Extract:

------------------------

Sioux Falls, SD
Nothing kills more Americans than cardiovascular disease, taking one more life every 39 seconds, according to the American Heart Association.
Continuing a tradition that has spanned more than two decades, the yearly Eastern South Dakota Heart Walk was held today in downtown Sioux Falls. For a few walkers on Phillips Avenue this morning, the Eastern South Dakota Heart Walk is plenty significant.
Sonja Carlberg is a 17-year heart attack survivor. She's received five stents and has undergone quadruple bypass surgery in addition to other treatment. She said that were it not for the ongoing event, she may not be here.
Brooke Rollinger received the Lifestyle Change Award today, crediting her heart-healthy activities.
“I've done several things with work, coworkers and getting a group together. We get together in the morning, work out, about five days a week, and I try to get about thirty minutes of activity in a day, various activity, I've changed my diet, lost thirty pounds, feeling good," Rollinger said.
One of three such events held across the state, today's Heart Walk drew roughly 2500 to 3000 people. With heart disease "the number one killer" across both KELOLAND and the country, according to an American Heart Association spokesperson, many walkers today have likely seen their lives affected by the disease.
The money raised today is staying in South Dakota to fund cardiovascular research, treatment and educational outreach.
"Everyone has a heart,” Chrissy Meyer, director of corporate and media relations for the American Heart Association in South Dakota said. “Everyone does. It's the one thing everybody has in common. And as the number one killer, we know that one out of three people will die of heart disease. So there's a pretty good chance that in this crowd of 3,000 people that was here today, every single person has been touched by heart disease in some way, shape, or form, and so it's a cause that resonates with people, people are passionate about it, and we see them turn out year after year."
Meyer said Saturday that the event was progressing well toward its $210,000 fundraising goal.

------------------------

Work instructions: What fundraising goal for the event is given in the Heart Walk article?

Dataset entries:
------------------------

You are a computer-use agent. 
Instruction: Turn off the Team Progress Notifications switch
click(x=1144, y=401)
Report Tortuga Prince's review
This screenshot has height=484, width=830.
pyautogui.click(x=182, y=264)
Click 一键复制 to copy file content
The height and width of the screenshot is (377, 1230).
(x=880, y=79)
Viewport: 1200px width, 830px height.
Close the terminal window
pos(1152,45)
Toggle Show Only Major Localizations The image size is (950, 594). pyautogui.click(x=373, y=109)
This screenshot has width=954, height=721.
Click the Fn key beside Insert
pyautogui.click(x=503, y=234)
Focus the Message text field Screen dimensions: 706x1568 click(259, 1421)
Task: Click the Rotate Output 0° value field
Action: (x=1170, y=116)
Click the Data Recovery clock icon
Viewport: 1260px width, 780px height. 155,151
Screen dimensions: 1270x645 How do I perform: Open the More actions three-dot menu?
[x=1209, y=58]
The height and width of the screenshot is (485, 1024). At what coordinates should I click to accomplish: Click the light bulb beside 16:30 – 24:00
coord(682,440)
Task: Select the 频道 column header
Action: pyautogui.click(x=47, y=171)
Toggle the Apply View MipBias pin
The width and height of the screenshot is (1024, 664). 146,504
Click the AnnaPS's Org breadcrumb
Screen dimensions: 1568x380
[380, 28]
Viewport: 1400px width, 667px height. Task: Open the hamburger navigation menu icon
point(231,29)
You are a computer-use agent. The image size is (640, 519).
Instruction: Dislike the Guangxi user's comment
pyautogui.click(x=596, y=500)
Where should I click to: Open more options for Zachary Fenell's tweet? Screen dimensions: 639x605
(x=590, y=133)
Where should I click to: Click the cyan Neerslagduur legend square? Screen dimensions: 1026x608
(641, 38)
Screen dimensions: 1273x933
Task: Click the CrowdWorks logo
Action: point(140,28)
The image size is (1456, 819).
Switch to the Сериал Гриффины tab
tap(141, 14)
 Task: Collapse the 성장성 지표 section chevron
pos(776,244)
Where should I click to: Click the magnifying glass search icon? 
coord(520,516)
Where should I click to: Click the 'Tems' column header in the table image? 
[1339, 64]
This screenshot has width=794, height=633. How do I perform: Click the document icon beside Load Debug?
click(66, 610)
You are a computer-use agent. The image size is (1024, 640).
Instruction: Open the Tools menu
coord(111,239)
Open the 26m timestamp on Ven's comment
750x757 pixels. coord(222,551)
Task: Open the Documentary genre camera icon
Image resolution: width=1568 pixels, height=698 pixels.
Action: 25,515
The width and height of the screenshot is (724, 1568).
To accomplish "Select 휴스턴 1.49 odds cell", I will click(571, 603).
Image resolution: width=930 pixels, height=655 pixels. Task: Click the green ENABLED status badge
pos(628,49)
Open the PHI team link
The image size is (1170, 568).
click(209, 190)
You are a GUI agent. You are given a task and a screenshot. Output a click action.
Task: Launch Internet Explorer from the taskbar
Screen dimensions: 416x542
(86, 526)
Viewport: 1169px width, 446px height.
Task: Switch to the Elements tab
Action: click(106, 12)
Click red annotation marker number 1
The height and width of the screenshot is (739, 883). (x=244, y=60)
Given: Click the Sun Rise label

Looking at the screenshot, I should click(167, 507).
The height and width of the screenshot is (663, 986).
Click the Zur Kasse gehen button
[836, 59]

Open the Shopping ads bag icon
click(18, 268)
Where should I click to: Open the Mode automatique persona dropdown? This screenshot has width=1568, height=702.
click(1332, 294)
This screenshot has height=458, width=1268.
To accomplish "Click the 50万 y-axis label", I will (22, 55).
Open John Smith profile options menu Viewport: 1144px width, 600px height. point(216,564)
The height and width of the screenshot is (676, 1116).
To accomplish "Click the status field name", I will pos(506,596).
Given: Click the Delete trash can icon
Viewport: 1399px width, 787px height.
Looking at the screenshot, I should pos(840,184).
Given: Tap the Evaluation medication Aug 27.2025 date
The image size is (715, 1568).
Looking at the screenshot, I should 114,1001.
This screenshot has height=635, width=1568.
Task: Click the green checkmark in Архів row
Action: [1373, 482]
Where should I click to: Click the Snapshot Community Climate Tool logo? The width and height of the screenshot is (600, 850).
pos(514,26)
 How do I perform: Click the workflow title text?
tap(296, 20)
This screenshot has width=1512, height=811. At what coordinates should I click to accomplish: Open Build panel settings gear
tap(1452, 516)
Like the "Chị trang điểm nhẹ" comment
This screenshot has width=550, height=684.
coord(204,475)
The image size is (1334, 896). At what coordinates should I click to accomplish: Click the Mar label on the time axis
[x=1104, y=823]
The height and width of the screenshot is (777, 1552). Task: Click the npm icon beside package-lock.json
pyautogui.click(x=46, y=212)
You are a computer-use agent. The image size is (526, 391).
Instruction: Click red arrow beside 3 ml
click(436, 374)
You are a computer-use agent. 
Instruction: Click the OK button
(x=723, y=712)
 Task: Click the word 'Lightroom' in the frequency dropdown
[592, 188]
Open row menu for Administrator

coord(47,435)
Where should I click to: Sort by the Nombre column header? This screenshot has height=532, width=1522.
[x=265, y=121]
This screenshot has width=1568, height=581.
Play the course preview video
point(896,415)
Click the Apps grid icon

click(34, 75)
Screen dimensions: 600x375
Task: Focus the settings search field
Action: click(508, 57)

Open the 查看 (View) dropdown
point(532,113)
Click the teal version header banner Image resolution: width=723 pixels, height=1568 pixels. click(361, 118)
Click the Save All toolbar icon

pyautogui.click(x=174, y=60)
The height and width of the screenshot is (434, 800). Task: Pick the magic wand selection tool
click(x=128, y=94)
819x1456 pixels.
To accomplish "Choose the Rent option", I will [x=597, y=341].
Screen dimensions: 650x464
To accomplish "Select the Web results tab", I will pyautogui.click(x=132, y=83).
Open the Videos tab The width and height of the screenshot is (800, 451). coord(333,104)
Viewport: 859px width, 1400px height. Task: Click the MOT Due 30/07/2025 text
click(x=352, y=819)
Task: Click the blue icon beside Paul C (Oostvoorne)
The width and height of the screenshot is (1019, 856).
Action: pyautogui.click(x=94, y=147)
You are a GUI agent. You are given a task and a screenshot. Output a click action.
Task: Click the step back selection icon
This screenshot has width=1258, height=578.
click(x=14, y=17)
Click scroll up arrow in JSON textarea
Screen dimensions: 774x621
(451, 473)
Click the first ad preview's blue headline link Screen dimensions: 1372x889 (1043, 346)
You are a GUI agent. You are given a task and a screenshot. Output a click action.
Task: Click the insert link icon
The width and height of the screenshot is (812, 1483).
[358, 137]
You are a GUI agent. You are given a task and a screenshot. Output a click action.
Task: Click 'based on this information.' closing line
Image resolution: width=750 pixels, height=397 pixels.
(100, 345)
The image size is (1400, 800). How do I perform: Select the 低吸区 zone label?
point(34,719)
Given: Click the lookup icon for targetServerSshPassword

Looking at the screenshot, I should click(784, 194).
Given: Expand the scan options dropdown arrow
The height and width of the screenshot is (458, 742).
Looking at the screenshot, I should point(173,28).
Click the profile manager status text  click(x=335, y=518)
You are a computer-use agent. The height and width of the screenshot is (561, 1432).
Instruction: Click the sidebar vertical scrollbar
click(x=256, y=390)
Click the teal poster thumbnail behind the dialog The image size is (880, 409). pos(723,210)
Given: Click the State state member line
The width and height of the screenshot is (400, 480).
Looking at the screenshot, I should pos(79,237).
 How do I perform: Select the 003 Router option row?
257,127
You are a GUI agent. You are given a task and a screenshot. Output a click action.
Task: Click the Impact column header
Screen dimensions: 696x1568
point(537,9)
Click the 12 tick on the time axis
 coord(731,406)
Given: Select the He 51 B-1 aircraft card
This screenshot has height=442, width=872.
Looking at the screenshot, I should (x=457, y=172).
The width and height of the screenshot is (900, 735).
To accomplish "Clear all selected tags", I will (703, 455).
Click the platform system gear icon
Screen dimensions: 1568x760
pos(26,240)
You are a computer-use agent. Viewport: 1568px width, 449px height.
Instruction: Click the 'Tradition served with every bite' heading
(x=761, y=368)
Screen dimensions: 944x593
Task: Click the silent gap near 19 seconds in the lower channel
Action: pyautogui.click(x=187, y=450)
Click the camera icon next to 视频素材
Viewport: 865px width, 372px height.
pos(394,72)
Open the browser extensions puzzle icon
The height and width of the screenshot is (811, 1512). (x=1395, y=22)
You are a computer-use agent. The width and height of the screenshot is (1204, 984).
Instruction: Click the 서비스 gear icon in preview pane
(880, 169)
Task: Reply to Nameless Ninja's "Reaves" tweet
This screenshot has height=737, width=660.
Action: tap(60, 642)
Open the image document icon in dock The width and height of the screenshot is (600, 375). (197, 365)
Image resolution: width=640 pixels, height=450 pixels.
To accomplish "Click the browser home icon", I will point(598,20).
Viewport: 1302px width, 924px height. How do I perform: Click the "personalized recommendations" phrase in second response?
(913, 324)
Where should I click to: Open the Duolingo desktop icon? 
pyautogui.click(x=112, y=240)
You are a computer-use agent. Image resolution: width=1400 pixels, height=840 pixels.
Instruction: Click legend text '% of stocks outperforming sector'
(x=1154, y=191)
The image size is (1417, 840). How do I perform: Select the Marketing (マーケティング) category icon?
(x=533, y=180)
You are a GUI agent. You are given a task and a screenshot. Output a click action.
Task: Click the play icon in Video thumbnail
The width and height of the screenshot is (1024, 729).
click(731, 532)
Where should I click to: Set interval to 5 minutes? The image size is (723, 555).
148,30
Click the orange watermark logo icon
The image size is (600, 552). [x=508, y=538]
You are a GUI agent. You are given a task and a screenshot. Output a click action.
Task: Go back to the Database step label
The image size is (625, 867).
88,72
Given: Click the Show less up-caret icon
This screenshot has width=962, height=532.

------------------------

Output of the exercise: $210,000